Frente a este retrato de un mentiroso compulsivo, cabe oponer el que hizo Bernat Hernández en Bartolomé de las Casas (Taurus, 2015), un libro de ejemplar ecuanimidad publicado, muy adecuadamente, en la colección «Españoles eminentes».

Porque el gran religioso, con sus luces y con sus sombras, es alguien del que podemos sentir un orgullo legítimo los ciudadanos del siglo XXI. Para Hernández, no habría sido ese exaltado que dibujan sus detractores sino un hombre coherente que fundamentó sus proyectos en la racionalidad y el pragmatismo.
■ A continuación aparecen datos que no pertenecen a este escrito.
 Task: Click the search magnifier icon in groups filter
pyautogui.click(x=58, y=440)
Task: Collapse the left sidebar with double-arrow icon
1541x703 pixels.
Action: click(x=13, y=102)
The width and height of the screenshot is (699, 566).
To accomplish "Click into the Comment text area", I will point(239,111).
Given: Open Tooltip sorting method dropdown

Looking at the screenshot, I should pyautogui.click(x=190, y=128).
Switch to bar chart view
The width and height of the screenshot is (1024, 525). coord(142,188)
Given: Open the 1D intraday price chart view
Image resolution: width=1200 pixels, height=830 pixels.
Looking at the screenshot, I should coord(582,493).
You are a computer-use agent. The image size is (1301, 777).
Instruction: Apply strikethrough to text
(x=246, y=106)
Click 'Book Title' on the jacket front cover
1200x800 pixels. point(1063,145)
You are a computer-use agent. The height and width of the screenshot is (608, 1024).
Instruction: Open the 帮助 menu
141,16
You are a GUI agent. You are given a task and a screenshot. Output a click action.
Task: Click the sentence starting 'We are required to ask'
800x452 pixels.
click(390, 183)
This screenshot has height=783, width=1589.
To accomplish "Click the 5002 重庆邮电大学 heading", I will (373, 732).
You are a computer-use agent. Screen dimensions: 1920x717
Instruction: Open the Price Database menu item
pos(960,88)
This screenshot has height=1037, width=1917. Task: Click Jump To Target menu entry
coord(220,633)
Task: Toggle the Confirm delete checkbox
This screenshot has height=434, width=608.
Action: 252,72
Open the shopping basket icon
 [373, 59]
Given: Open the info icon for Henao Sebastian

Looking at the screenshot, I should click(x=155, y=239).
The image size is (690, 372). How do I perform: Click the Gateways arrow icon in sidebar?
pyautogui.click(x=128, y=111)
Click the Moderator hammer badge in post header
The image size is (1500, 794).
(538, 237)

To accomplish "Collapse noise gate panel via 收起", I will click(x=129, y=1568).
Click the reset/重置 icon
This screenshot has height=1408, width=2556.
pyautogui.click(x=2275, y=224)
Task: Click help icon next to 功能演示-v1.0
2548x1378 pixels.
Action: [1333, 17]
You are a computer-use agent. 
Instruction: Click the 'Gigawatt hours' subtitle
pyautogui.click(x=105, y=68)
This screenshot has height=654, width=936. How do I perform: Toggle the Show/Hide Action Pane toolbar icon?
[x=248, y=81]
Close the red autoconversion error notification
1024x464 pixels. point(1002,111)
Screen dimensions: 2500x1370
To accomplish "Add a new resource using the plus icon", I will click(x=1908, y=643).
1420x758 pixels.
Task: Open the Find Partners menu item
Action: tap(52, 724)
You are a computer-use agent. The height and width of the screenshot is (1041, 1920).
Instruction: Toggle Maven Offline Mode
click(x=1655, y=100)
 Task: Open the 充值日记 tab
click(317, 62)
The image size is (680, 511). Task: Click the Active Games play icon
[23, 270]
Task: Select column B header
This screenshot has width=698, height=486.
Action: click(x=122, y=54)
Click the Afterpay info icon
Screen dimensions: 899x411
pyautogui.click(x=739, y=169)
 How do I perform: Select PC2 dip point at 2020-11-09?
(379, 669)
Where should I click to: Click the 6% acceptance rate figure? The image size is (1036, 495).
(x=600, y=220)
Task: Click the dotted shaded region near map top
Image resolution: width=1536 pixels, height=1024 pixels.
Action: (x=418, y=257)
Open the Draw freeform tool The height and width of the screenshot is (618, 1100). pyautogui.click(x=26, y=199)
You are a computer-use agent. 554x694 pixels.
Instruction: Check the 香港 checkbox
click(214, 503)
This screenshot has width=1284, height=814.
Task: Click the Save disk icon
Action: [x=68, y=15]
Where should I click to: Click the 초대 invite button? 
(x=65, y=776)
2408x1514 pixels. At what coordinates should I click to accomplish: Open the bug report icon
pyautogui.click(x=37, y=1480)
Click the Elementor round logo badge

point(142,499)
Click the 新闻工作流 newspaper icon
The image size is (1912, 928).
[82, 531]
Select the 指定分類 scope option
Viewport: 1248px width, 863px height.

Porque en él encontramos tanto la firmeza de los principios como la flexibilidad para llevarlos a la práctica.

Además, lejos de haber sido una especie de «llanero solitario», su figura se sitúa en la misma onda que las de muchos frailes, juristas y teólogos de su tiempo. Simplificamos mucho las cosas, por tanto, cuando le reducimos a un «Pepito Grillo» individualista y con ganas de llamar la atención.

¿Necesitamos para admirarle que Las Casa fuera en todo como nosotros? Simpatizamos con su lucha contra la opresión a los indios, pero tampoco podemos olvidar que fue un católico con los valores de intolerancia propios del siglo XVI, incapaz de ver en los musulmanes otra cosa que infieles, o un partidario de las jerarquías sociales características del «Antiguo Régimen». Interpretar su pensamiento en términos de la dicotomía progresista/reaccionario no deja de ser, por ello, una distorsión presentista.